> _Exercise instructions_
Update the data starting at the beginning and ending at the line containing "Describe the element at coordinates (564, 577)", changing "Image resolution" to "Screen size" and leaving everything else as it is.

[Recorded data]
Segment Open

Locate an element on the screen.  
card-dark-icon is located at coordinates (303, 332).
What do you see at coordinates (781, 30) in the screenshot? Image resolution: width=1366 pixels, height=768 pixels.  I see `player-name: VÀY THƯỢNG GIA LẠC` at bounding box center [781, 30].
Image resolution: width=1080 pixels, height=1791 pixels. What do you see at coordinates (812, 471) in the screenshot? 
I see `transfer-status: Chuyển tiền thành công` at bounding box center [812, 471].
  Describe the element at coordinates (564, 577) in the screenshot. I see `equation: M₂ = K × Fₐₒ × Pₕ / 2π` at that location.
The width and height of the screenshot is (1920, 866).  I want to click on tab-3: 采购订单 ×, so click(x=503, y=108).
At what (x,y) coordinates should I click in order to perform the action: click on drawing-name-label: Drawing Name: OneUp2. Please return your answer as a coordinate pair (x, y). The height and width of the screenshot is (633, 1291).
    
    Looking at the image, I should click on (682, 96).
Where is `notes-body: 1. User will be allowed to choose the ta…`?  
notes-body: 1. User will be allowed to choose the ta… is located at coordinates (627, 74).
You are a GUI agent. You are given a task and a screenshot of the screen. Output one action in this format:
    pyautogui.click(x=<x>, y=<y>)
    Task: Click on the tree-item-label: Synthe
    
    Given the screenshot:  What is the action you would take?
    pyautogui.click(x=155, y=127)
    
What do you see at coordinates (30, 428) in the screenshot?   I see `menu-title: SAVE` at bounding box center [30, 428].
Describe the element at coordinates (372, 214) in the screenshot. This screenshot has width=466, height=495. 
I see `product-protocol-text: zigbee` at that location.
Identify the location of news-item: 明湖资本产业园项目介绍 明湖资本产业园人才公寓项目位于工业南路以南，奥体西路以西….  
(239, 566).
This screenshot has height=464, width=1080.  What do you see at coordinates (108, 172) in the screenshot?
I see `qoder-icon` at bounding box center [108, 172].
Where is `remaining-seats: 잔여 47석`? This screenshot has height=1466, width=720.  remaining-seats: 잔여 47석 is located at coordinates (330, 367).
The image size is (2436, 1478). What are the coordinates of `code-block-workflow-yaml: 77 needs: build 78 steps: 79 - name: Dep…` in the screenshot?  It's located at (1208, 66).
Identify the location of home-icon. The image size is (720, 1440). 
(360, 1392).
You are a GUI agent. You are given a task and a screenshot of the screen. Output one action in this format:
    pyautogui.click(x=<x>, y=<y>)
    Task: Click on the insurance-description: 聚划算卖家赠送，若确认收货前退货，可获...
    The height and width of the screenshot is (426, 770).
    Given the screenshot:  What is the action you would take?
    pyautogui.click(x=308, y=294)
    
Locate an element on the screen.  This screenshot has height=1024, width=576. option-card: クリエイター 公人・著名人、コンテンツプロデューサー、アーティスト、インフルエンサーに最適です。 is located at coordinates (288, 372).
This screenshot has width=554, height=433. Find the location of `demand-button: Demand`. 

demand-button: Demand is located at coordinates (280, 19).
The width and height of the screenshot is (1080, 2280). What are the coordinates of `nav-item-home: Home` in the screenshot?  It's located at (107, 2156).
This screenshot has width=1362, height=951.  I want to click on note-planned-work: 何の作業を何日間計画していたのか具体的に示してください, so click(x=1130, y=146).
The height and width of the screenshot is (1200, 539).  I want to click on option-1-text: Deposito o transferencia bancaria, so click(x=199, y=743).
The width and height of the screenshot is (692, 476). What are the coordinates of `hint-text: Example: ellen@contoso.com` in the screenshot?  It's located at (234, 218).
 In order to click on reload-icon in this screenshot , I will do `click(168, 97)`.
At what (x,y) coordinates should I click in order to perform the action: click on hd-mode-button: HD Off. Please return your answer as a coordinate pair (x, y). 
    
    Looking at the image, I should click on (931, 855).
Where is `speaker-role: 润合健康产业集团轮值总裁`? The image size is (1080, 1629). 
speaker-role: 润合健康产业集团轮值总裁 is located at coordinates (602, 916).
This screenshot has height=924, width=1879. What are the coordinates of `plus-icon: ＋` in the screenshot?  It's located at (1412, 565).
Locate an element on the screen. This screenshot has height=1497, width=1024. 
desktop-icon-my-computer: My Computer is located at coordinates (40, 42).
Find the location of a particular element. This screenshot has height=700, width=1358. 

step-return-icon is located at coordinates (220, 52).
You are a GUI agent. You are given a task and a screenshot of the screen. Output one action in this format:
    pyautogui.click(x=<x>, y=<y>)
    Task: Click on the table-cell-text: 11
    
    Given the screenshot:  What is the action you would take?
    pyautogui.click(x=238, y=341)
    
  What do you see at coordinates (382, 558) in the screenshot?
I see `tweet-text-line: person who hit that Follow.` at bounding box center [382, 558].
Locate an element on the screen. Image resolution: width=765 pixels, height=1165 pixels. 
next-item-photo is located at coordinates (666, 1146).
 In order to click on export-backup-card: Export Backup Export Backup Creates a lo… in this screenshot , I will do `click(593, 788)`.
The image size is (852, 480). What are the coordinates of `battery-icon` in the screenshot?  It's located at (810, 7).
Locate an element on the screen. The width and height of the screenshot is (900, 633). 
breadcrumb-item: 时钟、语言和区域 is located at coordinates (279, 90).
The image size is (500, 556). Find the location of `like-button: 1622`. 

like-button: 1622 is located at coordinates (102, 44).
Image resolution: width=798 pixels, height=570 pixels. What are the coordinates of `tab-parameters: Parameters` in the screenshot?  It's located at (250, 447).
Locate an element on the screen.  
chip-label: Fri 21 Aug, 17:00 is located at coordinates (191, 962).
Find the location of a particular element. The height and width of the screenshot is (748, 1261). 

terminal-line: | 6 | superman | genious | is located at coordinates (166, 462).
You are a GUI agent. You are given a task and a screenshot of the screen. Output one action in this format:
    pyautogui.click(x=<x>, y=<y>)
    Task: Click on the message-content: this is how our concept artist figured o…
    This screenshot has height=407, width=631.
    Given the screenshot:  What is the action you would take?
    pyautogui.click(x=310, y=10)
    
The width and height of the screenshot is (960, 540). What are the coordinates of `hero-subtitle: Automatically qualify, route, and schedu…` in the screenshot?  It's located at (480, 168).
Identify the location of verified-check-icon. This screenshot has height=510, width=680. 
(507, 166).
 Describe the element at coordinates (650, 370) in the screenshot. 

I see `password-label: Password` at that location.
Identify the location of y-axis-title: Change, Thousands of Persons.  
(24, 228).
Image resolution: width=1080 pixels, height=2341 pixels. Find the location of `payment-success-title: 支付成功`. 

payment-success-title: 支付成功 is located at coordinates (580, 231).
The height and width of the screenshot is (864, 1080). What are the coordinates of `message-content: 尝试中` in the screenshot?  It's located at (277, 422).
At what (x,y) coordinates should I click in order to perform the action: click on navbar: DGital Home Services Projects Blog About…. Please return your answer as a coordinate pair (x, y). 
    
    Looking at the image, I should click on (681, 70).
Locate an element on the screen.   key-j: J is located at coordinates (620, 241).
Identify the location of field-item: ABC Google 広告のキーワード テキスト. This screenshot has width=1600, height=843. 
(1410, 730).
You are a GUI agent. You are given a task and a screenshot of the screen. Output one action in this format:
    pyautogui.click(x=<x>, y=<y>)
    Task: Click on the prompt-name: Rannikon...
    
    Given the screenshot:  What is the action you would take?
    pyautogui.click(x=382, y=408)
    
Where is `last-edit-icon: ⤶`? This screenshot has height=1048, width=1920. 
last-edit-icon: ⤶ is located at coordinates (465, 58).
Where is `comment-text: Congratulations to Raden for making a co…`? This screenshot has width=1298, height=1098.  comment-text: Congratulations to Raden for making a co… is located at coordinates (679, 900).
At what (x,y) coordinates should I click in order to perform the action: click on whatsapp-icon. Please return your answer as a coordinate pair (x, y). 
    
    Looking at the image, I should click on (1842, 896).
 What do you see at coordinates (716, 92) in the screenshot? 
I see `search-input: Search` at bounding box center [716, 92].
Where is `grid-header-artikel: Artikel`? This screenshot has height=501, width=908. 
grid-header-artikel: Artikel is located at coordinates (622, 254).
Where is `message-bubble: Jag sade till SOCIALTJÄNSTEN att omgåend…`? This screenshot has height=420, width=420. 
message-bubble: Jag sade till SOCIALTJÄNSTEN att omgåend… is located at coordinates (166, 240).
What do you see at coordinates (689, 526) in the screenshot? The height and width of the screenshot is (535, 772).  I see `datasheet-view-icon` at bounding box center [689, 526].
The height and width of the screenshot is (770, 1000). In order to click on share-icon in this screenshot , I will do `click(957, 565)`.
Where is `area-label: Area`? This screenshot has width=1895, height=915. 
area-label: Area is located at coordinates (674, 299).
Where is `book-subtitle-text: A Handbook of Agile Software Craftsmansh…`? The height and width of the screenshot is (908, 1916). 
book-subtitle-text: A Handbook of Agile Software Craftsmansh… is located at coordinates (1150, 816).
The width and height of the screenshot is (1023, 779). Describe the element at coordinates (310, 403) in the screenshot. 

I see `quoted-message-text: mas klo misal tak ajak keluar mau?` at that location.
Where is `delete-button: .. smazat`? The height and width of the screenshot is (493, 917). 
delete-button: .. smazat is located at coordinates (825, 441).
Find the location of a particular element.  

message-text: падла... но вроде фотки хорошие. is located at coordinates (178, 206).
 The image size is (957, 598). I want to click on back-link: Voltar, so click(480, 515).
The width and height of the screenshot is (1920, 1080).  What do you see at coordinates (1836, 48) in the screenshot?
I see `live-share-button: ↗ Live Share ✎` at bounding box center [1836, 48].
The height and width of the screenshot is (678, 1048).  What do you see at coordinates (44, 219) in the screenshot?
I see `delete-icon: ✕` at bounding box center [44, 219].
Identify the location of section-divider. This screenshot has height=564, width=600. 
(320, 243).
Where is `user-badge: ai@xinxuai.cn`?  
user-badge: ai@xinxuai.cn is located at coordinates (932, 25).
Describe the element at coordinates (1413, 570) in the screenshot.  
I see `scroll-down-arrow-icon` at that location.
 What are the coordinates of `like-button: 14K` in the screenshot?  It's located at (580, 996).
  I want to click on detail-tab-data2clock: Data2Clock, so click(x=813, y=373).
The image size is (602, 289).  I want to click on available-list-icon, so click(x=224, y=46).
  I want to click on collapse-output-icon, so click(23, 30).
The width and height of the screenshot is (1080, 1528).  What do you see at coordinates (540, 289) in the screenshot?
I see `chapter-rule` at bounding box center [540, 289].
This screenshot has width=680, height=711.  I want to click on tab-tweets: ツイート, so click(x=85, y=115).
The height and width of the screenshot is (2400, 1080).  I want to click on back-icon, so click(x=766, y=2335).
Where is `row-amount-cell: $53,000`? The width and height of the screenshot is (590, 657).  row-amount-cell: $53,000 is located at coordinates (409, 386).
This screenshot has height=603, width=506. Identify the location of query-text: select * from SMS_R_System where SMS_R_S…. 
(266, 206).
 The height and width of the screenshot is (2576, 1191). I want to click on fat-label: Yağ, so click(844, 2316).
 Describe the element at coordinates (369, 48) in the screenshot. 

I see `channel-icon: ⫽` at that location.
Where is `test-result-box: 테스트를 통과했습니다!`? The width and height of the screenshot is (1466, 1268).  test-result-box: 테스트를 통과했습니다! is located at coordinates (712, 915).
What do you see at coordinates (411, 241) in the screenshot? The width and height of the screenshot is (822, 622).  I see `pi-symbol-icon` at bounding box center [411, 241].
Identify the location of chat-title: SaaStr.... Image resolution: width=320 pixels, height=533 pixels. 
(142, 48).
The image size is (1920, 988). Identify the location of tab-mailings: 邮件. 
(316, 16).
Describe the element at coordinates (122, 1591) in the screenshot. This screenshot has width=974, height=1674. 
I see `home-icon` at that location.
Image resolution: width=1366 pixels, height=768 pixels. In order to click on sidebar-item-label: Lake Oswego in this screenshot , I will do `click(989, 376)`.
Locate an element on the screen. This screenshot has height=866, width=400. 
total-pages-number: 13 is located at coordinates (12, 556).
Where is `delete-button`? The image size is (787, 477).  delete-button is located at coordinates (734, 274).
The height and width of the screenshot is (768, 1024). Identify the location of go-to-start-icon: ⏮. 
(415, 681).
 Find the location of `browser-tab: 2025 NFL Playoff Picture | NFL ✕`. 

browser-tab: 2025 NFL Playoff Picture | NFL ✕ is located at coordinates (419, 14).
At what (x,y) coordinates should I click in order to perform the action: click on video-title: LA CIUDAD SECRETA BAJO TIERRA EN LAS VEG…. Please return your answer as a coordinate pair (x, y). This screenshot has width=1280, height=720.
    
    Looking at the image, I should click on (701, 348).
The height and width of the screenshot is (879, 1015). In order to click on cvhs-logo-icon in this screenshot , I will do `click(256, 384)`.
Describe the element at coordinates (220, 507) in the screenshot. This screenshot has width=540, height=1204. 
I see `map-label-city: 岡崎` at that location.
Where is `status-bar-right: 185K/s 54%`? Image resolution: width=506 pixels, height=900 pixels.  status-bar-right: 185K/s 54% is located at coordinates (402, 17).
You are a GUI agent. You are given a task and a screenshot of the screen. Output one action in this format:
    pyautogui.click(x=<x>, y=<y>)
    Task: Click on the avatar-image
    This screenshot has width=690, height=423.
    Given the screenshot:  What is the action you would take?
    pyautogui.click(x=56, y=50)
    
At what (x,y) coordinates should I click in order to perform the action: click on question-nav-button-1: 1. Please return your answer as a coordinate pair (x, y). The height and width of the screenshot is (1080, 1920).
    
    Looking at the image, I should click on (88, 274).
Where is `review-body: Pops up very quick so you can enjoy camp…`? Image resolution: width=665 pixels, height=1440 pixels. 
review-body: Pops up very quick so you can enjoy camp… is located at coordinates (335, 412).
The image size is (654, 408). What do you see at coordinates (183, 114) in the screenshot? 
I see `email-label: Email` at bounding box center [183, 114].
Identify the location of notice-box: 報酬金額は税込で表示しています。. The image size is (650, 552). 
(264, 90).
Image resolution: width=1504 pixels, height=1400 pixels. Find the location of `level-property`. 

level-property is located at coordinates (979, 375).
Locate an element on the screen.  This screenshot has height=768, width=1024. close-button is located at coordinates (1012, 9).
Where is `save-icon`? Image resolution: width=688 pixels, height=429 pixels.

Segment Closed

> _Exercise output_
Locate an element on the screen.  
card-dark-icon is located at coordinates (303, 332).
What do you see at coordinates (781, 30) in the screenshot? Screen size: width=1366 pixels, height=768 pixels.  I see `player-name: VÀY THƯỢNG GIA LẠC` at bounding box center [781, 30].
Screen size: width=1080 pixels, height=1791 pixels. What do you see at coordinates (812, 471) in the screenshot? 
I see `transfer-status: Chuyển tiền thành công` at bounding box center [812, 471].
  Describe the element at coordinates (564, 577) in the screenshot. I see `equation: M₂ = K × Fₐₒ × Pₕ / 2π` at that location.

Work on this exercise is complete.